Locate each line in the records containing "italic". Copy it.

********************

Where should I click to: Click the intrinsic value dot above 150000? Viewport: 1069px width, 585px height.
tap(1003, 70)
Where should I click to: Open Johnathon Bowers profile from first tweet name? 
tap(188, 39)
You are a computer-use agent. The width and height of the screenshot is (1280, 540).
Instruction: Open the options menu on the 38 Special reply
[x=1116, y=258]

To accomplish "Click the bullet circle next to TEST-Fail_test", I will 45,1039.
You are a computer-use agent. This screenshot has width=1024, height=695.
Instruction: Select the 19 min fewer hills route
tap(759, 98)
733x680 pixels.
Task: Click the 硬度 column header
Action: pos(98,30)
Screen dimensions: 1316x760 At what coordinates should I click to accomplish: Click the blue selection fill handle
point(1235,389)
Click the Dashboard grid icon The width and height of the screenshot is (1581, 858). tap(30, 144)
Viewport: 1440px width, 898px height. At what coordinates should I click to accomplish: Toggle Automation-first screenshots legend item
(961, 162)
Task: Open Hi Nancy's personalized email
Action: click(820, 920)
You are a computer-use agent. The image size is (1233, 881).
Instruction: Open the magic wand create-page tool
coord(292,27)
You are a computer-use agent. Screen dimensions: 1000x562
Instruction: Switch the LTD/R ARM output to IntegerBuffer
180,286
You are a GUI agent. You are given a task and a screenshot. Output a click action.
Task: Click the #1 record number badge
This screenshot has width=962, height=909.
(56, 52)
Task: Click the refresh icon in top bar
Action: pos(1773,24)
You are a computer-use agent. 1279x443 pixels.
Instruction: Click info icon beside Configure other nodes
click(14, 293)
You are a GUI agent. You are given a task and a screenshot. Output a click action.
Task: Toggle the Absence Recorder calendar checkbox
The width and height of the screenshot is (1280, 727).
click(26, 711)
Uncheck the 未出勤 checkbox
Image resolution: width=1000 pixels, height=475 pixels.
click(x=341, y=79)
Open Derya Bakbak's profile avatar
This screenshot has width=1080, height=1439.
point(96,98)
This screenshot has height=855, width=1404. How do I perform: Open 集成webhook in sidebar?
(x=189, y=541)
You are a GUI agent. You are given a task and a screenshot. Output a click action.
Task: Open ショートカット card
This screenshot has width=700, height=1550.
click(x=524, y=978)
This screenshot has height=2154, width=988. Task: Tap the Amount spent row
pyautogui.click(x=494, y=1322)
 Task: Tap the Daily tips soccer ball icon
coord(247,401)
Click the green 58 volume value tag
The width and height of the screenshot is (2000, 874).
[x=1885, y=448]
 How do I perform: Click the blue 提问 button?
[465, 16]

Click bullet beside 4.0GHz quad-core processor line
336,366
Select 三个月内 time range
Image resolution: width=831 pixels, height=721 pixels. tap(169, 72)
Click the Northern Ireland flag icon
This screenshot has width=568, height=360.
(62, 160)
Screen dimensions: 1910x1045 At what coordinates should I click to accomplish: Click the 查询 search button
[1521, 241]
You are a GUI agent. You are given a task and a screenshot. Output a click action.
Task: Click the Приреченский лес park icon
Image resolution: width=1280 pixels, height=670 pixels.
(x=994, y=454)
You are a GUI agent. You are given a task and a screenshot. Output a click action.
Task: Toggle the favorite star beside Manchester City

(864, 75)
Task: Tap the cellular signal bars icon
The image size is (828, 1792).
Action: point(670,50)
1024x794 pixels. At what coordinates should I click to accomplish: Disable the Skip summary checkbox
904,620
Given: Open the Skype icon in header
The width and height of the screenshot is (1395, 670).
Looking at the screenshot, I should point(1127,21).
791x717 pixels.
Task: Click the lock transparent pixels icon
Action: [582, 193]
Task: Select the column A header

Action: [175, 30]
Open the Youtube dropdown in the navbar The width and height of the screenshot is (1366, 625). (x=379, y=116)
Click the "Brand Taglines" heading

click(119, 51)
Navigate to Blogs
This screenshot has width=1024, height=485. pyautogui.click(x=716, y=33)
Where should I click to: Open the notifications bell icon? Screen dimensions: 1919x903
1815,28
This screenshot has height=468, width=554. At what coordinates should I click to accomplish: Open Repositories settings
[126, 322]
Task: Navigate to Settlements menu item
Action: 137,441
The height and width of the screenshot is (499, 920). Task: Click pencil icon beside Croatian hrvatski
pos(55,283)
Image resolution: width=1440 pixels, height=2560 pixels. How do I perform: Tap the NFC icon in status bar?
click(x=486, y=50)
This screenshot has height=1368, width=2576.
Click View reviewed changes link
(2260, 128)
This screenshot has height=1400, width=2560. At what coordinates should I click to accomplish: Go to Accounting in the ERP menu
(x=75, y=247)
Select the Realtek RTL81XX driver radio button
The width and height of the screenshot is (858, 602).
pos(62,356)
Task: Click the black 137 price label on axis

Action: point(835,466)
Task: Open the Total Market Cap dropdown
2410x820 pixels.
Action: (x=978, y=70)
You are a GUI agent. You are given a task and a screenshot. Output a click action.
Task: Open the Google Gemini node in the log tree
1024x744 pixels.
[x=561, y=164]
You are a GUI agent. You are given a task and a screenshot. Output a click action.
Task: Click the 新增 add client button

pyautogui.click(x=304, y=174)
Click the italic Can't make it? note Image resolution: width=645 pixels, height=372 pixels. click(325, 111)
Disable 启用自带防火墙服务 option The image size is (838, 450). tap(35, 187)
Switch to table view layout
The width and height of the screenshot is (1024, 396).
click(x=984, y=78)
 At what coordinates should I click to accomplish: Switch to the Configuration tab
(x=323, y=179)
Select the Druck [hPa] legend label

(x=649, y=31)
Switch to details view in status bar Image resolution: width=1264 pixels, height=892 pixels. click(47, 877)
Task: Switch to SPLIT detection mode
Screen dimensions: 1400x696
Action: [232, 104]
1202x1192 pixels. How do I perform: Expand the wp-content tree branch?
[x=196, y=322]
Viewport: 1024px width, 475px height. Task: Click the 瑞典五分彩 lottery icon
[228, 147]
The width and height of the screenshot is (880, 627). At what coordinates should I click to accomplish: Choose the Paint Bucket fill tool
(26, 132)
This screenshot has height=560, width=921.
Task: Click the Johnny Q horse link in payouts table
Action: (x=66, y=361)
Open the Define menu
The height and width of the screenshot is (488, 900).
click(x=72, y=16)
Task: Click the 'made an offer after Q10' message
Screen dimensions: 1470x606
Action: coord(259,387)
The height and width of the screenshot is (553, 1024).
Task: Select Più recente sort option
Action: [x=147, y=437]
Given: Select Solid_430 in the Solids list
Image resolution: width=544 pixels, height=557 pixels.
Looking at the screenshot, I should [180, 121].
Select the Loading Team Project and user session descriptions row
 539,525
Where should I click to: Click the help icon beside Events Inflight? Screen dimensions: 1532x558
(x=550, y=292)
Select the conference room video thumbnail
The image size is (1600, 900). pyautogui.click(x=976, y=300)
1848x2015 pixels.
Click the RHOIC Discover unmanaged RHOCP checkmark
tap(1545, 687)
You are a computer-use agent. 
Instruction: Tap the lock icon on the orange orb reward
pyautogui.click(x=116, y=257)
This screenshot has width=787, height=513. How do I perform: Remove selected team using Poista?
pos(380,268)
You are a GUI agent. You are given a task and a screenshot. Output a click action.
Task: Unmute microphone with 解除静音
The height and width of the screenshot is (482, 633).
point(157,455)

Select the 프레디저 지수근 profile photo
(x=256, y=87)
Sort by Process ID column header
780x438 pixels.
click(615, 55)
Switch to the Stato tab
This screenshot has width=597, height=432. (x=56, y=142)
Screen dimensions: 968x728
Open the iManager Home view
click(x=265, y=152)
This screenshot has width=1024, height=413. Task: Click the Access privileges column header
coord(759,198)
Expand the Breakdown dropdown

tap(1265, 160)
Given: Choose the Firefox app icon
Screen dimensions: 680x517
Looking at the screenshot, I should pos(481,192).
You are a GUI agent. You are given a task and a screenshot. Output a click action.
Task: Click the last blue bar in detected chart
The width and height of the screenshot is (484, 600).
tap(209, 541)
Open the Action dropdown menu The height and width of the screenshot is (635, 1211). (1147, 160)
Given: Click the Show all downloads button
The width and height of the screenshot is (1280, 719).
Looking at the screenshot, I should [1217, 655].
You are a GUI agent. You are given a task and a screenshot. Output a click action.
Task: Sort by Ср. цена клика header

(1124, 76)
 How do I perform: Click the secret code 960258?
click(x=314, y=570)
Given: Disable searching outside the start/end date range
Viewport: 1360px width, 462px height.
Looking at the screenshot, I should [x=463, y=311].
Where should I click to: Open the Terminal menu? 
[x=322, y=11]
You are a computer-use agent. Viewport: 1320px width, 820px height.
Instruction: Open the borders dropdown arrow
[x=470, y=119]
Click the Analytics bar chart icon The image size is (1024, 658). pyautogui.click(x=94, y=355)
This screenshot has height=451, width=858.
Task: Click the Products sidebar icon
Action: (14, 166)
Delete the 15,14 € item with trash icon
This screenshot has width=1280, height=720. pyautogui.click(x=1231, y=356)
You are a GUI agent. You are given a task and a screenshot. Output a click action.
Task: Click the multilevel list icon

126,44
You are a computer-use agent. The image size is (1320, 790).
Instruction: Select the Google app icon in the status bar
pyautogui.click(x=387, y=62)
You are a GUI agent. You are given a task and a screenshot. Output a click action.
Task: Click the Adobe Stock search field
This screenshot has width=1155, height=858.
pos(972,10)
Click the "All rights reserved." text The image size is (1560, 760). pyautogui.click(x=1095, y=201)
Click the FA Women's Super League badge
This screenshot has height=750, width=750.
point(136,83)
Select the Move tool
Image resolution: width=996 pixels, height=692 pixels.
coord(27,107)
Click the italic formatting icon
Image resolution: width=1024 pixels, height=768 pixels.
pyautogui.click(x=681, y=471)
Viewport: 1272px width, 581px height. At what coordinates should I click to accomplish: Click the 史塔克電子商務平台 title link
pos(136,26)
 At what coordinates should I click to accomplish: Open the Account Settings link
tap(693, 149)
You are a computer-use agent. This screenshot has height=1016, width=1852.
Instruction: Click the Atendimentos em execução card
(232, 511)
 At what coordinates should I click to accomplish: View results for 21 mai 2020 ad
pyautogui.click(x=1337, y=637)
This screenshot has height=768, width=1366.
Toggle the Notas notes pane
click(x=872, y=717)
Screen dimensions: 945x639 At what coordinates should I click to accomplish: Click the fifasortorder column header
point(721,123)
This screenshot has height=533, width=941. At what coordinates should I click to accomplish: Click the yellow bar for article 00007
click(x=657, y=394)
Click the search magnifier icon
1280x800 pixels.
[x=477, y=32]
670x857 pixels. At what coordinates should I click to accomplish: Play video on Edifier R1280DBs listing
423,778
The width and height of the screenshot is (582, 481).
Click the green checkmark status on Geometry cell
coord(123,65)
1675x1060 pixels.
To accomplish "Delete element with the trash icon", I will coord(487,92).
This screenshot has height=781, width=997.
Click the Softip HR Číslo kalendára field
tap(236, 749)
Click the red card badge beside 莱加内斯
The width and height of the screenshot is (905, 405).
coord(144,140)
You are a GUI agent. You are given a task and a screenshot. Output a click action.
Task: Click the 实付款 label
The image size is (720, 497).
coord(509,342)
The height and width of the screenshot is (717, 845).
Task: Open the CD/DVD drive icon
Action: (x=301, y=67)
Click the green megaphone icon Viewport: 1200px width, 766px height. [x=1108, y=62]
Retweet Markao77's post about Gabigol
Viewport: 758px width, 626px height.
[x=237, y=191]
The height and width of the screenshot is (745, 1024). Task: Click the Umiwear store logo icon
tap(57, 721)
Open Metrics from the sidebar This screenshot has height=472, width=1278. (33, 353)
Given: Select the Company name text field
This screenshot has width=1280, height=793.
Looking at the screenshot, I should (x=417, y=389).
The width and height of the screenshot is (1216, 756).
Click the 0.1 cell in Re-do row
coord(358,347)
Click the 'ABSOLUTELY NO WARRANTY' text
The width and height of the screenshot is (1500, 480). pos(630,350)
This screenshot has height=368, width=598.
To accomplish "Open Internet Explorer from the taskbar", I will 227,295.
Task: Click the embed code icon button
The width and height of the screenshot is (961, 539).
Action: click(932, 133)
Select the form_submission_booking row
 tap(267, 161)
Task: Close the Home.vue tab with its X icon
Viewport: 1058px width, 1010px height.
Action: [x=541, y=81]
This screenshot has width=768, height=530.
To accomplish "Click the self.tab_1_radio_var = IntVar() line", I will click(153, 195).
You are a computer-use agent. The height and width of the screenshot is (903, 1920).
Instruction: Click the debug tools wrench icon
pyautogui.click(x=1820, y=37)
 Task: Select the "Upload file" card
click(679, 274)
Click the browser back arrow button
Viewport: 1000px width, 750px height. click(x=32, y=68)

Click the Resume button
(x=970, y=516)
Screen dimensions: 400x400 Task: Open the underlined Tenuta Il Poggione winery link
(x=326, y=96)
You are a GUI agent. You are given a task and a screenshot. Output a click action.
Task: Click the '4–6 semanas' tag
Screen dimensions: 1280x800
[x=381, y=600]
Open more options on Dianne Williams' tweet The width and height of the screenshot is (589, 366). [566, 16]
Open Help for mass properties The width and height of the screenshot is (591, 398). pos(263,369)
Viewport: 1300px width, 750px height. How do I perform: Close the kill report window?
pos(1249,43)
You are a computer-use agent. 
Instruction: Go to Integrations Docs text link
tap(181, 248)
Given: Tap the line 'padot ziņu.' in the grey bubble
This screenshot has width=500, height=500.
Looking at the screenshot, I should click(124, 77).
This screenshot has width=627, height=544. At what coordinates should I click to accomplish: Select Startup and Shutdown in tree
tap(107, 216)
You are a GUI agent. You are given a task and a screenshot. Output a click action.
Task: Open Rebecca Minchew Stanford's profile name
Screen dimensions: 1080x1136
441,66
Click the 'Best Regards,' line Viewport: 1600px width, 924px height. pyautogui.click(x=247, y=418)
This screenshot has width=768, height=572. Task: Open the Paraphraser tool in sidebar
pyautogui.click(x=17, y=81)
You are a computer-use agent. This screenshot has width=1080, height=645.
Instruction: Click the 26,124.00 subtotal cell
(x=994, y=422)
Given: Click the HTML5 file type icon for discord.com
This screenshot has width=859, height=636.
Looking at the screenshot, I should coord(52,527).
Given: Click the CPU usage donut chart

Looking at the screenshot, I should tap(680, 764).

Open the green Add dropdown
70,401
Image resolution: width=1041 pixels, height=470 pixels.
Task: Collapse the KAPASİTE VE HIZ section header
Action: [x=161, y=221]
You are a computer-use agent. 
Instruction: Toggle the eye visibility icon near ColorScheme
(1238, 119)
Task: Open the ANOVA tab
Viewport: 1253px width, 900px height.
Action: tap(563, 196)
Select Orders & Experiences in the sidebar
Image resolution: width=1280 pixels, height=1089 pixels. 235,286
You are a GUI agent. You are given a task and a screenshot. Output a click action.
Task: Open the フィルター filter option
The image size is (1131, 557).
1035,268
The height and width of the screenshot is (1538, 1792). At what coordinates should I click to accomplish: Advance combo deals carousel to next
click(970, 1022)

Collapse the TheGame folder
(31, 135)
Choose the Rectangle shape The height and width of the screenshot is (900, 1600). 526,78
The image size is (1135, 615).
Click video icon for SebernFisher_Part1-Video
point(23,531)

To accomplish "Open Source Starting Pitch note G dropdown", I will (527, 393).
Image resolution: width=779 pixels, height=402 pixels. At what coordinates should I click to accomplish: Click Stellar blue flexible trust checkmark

********************

Written solution:
Click the italic Can't make it? note Image resolution: width=645 pixels, height=372 pixels. click(325, 111)
Click the italic formatting icon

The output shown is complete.